[MATERIAL FOR THE TASK — start]

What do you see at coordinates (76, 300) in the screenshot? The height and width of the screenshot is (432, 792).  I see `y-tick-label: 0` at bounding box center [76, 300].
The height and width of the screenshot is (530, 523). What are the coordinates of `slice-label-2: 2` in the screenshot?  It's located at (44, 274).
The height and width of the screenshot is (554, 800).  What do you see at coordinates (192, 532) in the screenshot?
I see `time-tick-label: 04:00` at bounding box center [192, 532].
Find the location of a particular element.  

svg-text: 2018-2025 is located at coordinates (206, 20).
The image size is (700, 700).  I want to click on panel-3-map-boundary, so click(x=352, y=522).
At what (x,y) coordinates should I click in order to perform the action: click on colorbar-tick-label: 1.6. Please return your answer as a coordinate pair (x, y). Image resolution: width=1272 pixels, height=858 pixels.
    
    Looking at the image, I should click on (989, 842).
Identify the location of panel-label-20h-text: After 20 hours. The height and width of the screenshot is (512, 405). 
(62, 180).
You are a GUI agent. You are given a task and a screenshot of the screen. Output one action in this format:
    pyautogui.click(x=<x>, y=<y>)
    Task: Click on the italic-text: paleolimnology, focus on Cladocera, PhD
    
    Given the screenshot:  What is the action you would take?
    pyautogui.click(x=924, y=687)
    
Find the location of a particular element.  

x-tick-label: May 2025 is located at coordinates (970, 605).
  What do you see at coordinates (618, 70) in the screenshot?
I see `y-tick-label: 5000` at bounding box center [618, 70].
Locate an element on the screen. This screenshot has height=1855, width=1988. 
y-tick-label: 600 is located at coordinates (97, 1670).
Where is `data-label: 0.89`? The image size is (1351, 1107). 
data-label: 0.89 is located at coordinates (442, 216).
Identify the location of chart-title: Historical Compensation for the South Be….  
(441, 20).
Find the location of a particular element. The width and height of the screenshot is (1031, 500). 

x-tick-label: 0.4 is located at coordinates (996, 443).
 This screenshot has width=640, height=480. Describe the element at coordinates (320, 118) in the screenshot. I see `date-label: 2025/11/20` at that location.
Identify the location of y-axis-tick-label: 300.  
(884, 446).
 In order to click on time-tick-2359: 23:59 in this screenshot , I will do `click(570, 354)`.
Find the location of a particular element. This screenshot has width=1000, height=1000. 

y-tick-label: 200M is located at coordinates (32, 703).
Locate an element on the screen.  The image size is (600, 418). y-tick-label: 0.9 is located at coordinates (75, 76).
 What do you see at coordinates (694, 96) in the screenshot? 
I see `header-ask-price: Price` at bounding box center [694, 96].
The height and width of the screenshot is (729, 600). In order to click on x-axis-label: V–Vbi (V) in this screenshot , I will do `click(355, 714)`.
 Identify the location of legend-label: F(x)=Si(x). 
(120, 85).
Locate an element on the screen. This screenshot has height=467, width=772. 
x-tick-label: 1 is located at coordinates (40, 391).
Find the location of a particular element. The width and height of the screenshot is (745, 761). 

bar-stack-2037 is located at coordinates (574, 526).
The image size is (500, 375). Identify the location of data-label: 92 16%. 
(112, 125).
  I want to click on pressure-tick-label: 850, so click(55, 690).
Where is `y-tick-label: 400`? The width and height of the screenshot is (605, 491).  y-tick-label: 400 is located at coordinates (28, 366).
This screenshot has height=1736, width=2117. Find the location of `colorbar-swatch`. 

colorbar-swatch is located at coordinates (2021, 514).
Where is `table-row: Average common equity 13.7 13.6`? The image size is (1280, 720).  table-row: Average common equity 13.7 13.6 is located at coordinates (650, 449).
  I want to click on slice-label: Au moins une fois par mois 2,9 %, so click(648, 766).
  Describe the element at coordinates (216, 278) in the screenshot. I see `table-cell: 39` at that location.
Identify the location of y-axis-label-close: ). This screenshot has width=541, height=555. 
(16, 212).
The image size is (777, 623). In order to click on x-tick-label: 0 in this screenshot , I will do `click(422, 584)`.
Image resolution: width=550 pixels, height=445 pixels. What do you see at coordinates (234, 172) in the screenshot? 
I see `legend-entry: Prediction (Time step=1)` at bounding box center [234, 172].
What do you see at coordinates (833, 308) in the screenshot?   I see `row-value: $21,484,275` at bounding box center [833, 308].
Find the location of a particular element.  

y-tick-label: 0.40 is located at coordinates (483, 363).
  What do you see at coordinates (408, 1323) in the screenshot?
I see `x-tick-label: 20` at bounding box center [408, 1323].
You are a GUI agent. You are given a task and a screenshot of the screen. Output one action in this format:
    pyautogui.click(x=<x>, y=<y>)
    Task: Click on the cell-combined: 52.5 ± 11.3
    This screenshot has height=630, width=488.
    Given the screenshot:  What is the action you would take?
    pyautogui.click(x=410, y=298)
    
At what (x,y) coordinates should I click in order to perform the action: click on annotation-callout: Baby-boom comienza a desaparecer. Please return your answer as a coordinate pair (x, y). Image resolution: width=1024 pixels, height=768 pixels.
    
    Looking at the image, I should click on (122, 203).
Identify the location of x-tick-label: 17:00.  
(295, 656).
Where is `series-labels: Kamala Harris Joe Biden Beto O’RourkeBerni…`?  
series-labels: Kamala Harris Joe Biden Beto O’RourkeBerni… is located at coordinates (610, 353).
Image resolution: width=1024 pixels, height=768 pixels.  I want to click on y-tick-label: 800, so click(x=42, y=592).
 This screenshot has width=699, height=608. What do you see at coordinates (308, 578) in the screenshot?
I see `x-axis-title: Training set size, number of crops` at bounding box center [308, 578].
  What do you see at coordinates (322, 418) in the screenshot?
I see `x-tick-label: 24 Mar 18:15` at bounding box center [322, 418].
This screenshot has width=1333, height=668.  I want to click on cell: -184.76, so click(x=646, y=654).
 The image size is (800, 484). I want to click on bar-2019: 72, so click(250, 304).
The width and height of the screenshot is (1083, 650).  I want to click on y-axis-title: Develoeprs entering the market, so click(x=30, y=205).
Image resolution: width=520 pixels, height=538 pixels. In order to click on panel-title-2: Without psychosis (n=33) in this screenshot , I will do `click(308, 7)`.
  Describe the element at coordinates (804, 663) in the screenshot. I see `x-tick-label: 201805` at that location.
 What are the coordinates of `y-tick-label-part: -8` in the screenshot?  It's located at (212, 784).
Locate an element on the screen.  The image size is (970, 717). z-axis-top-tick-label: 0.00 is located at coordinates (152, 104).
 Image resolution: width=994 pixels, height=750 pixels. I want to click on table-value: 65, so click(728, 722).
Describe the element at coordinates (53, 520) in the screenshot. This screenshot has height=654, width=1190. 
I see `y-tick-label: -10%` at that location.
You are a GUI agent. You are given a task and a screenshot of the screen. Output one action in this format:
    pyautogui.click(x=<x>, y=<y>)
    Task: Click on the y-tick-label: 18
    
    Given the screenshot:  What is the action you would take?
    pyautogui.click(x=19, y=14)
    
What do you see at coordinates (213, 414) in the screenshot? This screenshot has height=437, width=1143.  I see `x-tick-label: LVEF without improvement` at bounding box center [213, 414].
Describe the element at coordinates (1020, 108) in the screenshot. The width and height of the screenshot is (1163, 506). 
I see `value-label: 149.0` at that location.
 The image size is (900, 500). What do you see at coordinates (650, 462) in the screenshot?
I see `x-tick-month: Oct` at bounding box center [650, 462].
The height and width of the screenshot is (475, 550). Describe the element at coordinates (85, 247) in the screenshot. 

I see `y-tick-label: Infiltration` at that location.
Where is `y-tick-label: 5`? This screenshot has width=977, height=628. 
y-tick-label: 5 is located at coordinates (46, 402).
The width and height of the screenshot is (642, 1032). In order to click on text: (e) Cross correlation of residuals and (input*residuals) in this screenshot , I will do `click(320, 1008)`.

[MATERIAL FOR THE TASK — finish]

YOUR TASK » Return the records above exactly as they appear, starting at the line containing "The image size is (500, 375)." and ending at the line containing "center [234, 172].".

RESPONSE BOX »
The image size is (500, 375). Identify the location of data-label: 92 16%. 
(112, 125).
  I want to click on pressure-tick-label: 850, so click(55, 690).
Where is `y-tick-label: 400`? The width and height of the screenshot is (605, 491).  y-tick-label: 400 is located at coordinates (28, 366).
This screenshot has height=1736, width=2117. Find the location of `colorbar-swatch`. 

colorbar-swatch is located at coordinates (2021, 514).
Where is `table-row: Average common equity 13.7 13.6`? The image size is (1280, 720).  table-row: Average common equity 13.7 13.6 is located at coordinates (650, 449).
  I want to click on slice-label: Au moins une fois par mois 2,9 %, so click(648, 766).
  Describe the element at coordinates (216, 278) in the screenshot. I see `table-cell: 39` at that location.
Identify the location of y-axis-label-close: ). This screenshot has width=541, height=555. 
(16, 212).
The image size is (777, 623). In order to click on x-tick-label: 0 in this screenshot , I will do `click(422, 584)`.
Image resolution: width=550 pixels, height=445 pixels. What do you see at coordinates (234, 172) in the screenshot? 
I see `legend-entry: Prediction (Time step=1)` at bounding box center [234, 172].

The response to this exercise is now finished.